Task instructions: Copy everything from the line containing "190, 141, 216)" down to the line containing "698, 532, 712)", keeping both of those lines and changing nothing.

(Records for finding items)
++++

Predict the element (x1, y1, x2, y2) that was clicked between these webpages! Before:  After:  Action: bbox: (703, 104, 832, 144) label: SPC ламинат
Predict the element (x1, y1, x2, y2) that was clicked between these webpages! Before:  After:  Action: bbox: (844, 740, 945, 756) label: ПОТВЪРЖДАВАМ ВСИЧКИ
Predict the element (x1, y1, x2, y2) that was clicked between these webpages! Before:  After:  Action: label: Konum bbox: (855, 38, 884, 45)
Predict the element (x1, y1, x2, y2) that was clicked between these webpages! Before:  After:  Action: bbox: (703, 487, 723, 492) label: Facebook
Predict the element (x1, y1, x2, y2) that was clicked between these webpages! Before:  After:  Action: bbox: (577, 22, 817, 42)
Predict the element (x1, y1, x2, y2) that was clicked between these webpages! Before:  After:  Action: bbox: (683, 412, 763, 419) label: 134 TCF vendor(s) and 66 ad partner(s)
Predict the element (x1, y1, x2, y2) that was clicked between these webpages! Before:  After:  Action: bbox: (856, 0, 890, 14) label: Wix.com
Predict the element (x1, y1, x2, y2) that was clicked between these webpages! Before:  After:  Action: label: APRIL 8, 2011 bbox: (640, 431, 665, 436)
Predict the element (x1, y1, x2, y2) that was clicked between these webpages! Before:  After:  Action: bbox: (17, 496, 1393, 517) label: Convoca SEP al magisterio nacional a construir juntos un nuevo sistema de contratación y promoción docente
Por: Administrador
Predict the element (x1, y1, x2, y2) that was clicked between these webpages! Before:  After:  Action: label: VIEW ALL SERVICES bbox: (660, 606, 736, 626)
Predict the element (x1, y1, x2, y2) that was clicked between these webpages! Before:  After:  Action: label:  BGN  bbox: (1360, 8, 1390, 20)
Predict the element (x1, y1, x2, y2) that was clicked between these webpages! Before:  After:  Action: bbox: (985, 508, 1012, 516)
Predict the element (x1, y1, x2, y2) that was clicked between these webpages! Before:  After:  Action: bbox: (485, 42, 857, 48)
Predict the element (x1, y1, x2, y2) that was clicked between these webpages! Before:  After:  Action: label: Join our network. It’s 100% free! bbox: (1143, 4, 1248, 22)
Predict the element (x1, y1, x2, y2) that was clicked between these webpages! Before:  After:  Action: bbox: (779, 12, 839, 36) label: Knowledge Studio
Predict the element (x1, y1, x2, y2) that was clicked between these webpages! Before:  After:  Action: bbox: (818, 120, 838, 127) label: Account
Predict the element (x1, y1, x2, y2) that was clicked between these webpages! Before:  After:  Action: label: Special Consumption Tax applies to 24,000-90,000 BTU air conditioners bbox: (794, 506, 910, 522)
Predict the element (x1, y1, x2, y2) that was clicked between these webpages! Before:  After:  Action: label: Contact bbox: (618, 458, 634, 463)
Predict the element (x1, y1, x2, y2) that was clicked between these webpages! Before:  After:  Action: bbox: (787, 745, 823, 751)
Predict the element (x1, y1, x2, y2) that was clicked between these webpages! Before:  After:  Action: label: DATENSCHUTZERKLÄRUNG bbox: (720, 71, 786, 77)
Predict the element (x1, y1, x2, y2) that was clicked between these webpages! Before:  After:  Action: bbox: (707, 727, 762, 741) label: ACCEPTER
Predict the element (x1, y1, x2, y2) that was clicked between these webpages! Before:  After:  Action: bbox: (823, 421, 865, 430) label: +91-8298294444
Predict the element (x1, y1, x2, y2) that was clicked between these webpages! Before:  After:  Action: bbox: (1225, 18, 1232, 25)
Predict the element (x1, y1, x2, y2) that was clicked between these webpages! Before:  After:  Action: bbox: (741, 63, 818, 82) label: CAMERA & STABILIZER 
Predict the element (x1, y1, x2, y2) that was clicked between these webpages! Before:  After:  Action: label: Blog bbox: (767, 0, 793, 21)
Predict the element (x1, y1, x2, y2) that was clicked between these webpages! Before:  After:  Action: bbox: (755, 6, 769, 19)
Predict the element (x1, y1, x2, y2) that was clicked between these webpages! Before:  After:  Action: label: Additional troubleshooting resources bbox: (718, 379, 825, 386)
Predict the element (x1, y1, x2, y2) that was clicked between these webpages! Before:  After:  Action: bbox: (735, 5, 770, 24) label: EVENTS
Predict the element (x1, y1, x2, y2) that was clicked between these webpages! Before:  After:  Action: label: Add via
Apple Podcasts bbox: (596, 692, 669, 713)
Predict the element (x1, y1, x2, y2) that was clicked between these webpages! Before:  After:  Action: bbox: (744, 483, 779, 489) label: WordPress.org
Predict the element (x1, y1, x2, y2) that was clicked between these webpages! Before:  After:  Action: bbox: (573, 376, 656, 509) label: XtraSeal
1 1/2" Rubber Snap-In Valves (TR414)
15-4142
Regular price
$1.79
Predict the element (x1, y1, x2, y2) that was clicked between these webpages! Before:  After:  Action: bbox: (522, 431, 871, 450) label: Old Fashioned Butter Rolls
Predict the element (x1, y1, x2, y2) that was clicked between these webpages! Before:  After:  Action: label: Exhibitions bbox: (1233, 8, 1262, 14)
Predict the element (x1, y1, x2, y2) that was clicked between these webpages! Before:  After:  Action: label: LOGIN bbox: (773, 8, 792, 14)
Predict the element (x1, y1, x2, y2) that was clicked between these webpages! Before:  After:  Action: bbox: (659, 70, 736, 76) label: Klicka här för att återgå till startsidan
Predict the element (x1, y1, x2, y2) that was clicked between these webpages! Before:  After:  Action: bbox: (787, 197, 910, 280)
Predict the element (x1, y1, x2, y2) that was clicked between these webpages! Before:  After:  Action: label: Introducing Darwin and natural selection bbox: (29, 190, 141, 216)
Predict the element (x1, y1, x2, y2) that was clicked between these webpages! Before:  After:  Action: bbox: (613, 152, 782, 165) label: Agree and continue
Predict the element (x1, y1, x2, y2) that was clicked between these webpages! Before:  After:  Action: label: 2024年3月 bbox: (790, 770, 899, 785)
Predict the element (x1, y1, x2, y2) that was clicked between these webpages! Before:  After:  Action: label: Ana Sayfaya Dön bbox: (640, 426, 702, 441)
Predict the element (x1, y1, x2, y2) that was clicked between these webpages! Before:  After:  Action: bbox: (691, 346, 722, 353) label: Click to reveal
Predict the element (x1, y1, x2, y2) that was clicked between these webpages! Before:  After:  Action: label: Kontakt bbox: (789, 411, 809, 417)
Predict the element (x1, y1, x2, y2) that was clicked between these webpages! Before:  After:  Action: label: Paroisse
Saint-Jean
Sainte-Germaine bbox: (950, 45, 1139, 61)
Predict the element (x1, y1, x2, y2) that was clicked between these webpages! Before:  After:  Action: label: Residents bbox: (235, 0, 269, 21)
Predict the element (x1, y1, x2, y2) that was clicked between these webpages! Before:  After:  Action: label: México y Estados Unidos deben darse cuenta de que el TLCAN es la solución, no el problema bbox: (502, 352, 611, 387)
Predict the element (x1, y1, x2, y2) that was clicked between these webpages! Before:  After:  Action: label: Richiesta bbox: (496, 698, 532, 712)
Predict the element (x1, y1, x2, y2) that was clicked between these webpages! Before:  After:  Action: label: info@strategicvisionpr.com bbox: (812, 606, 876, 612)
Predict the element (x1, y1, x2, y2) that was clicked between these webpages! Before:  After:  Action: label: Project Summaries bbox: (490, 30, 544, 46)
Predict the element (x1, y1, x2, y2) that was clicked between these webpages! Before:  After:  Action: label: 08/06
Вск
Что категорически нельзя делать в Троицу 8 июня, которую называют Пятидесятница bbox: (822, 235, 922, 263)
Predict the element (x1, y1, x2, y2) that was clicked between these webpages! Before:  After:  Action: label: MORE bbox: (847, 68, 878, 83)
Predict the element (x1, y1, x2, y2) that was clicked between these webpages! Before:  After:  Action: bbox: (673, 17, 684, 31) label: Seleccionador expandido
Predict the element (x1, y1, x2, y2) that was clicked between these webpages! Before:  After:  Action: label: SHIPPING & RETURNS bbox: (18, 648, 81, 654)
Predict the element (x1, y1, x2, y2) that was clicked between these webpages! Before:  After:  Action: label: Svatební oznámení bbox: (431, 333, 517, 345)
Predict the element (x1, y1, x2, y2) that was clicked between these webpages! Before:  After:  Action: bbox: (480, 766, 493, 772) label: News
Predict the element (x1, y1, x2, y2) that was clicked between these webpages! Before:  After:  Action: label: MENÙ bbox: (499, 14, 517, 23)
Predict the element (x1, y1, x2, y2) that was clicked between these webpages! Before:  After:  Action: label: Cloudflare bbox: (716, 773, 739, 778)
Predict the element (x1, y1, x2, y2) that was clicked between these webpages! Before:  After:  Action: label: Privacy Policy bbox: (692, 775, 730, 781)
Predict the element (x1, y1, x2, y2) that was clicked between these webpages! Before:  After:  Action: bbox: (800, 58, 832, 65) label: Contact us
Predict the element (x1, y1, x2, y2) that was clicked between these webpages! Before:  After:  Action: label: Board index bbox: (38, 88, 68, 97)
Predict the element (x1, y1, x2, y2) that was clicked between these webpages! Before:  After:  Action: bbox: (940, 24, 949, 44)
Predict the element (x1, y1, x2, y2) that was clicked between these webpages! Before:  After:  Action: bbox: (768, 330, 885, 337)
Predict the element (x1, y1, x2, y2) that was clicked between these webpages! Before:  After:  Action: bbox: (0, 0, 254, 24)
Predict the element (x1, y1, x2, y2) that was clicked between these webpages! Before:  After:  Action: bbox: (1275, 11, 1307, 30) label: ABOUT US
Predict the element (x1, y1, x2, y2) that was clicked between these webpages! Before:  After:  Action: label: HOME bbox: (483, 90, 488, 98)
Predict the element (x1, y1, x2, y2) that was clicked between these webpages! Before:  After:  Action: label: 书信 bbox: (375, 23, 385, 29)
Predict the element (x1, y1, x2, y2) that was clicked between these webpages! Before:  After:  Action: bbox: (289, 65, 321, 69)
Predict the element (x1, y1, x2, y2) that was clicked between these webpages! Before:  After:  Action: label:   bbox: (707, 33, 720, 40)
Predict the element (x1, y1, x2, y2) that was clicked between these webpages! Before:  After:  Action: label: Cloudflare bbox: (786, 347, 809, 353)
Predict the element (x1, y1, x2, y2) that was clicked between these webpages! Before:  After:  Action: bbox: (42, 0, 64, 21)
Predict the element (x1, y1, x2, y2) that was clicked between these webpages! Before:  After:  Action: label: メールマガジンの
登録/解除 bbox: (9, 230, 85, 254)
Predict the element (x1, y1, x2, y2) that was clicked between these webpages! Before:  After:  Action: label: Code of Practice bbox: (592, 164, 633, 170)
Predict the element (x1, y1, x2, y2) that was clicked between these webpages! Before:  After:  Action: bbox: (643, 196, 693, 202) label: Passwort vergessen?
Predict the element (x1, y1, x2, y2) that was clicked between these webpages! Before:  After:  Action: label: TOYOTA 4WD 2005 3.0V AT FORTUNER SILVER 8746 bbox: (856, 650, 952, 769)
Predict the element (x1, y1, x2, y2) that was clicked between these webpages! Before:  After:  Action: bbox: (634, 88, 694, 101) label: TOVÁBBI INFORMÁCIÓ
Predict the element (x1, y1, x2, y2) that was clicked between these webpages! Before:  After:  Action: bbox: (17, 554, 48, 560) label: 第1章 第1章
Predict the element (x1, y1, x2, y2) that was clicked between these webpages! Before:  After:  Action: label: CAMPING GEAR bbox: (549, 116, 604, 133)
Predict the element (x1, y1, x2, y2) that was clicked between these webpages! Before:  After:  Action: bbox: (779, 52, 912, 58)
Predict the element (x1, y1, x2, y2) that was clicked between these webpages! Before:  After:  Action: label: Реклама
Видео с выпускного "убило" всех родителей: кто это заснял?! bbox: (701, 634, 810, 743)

++++

Full response:
Predict the element (x1, y1, x2, y2) that was clicked between these webpages! Before:  After:  Action: label: Introducing Darwin and natural selection bbox: (29, 190, 141, 216)
Predict the element (x1, y1, x2, y2) that was clicked between these webpages! Before:  After:  Action: bbox: (613, 152, 782, 165) label: Agree and continue
Predict the element (x1, y1, x2, y2) that was clicked between these webpages! Before:  After:  Action: label: 2024年3月 bbox: (790, 770, 899, 785)
Predict the element (x1, y1, x2, y2) that was clicked between these webpages! Before:  After:  Action: label: Ana Sayfaya Dön bbox: (640, 426, 702, 441)
Predict the element (x1, y1, x2, y2) that was clicked between these webpages! Before:  After:  Action: bbox: (691, 346, 722, 353) label: Click to reveal
Predict the element (x1, y1, x2, y2) that was clicked between these webpages! Before:  After:  Action: label: Kontakt bbox: (789, 411, 809, 417)
Predict the element (x1, y1, x2, y2) that was clicked between these webpages! Before:  After:  Action: label: Paroisse
Saint-Jean
Sainte-Germaine bbox: (950, 45, 1139, 61)
Predict the element (x1, y1, x2, y2) that was clicked between these webpages! Before:  After:  Action: label: Residents bbox: (235, 0, 269, 21)
Predict the element (x1, y1, x2, y2) that was clicked between these webpages! Before:  After:  Action: label: México y Estados Unidos deben darse cuenta de que el TLCAN es la solución, no el problema bbox: (502, 352, 611, 387)
Predict the element (x1, y1, x2, y2) that was clicked between these webpages! Before:  After:  Action: label: Richiesta bbox: (496, 698, 532, 712)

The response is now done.